Il nuovo bipolarismo
L’universalismo astratto versus il particolarismo nazionalistico; il globalismo che distrugge la differenza versus l’esaltazione divisiva delle differenze sono la medesima trappola cognitiva, la medesima falsa opposizione interna al sistema. Come scrive Barcellona “La razionalità capitalistica ha bisogno della differenza tra chi lavora e chi non lavora”, tra i lavoratori autoctoni e i migranti, ha bisogno di creare una competizione tra i differenti strati della popolazione perché questa differenza il motore immanente e la giustificazione delle gerarchie sociali su cui si regge.” C’è stata una omogeneizzazione tra la vecchia classe borghese e il vecchio proletariato ovvero è avvenuta una proletarizzazione del ceto medio e una un imborghesimento del proletariato. Il capitalismo ha sottomesso entrambe le classi omogeneizzandole e contrapponendo ad esse la nuova classe dei migranti.
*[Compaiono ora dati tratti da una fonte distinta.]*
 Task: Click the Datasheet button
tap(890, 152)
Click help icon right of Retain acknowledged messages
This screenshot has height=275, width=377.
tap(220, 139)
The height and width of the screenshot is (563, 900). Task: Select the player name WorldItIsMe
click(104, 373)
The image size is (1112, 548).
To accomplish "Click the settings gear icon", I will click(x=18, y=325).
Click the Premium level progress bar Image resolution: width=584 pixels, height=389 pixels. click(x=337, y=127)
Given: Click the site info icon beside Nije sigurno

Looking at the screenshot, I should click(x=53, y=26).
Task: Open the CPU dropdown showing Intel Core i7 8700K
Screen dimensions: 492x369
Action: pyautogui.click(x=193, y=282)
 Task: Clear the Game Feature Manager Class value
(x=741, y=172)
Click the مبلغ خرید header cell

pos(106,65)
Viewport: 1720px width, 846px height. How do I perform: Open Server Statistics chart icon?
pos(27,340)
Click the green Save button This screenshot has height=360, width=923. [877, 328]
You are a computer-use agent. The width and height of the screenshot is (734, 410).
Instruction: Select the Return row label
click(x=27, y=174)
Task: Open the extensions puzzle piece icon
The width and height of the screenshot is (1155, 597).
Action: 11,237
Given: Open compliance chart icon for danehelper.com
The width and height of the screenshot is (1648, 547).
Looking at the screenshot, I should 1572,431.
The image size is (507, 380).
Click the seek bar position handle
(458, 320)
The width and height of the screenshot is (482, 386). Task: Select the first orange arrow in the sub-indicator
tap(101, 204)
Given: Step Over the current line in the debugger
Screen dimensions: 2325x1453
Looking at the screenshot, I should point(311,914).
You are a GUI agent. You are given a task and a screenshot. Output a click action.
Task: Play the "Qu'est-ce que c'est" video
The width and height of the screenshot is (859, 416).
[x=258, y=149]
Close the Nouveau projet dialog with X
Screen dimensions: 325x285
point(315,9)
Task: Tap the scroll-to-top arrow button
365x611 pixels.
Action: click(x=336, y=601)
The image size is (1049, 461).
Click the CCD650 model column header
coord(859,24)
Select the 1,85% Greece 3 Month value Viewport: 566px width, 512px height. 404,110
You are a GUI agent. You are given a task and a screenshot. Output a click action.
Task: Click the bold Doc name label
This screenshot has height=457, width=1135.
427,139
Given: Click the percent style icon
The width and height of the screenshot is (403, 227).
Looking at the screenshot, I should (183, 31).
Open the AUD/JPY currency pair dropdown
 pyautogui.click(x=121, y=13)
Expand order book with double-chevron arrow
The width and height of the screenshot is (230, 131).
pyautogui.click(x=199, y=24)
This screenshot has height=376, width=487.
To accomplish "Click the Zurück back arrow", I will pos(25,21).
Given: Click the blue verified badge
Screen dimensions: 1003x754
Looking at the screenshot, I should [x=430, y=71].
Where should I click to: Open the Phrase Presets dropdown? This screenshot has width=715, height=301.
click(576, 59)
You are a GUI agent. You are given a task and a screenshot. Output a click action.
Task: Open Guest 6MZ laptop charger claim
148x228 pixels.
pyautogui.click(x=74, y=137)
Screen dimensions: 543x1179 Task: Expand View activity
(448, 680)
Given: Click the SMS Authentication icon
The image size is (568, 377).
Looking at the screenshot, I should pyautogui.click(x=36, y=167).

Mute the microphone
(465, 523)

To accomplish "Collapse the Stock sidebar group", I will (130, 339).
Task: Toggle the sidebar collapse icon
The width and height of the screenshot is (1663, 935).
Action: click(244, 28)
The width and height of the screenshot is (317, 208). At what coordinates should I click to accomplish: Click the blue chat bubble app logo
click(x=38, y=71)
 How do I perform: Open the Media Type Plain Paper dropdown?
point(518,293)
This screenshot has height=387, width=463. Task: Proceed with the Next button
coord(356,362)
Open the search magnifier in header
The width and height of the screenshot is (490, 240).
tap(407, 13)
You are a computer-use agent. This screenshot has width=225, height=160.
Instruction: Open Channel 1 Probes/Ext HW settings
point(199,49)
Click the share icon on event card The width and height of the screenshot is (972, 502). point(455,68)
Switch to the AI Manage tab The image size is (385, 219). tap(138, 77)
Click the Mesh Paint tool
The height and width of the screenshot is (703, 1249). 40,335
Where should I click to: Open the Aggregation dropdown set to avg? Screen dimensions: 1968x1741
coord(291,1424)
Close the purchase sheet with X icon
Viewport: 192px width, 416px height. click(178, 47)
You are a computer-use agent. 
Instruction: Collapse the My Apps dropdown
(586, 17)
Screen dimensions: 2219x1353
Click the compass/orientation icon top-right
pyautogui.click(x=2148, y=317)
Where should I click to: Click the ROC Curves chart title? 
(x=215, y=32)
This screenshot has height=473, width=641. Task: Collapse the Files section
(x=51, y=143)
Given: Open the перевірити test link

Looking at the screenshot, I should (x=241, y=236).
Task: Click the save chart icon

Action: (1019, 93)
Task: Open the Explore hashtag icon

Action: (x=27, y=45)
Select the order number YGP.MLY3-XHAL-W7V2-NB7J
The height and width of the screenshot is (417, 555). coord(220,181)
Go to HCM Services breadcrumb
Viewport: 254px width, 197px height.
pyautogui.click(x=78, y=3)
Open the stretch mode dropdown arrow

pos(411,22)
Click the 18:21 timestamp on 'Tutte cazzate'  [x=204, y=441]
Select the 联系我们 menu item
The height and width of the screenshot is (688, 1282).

Ecco perché la contrapposizione tra poveri nutrita dalla destra è interna alla logica del capitale (anche se paradossalmente sulla difesa dei diritti sociali e sulla questione della difesa della sovranità popolare e della valorizzazione dello stato nazione che non si faccia comandare dal mercato a volte, e lo dico provocatoriamente, è più di sinistra della cosiddetta sinistra)
Né di destra né di sinistra?
Io direi né con la destra né con la destra: né con la destra liberista di centro (la “sinistra” del pd e forza Italia) né con la destra nazionalista.
Abbiamo una situazione paradossale: una sinistra destra versus una destra sinistra al punto che Martina afferma che questo governo è il più a destra della storia della Repubblica e Berlusconi che si tratta del governo più a sinistra; questo perché abbiamo una sinistra dei valori che ha idee di destra in materia di economia e una destra dei valori che ha alcune idee di sinistra in materia di diritti sociali. Se dovessi scegliere preferisco le idee di sinistra e i valori di destra ai valori di sinistra e le idee di destra. Le idee sono più importanti dei valori. Tuttavia io aspiro a non essere schizofrenico, quindi mio muovo verso una sinistra sinistra.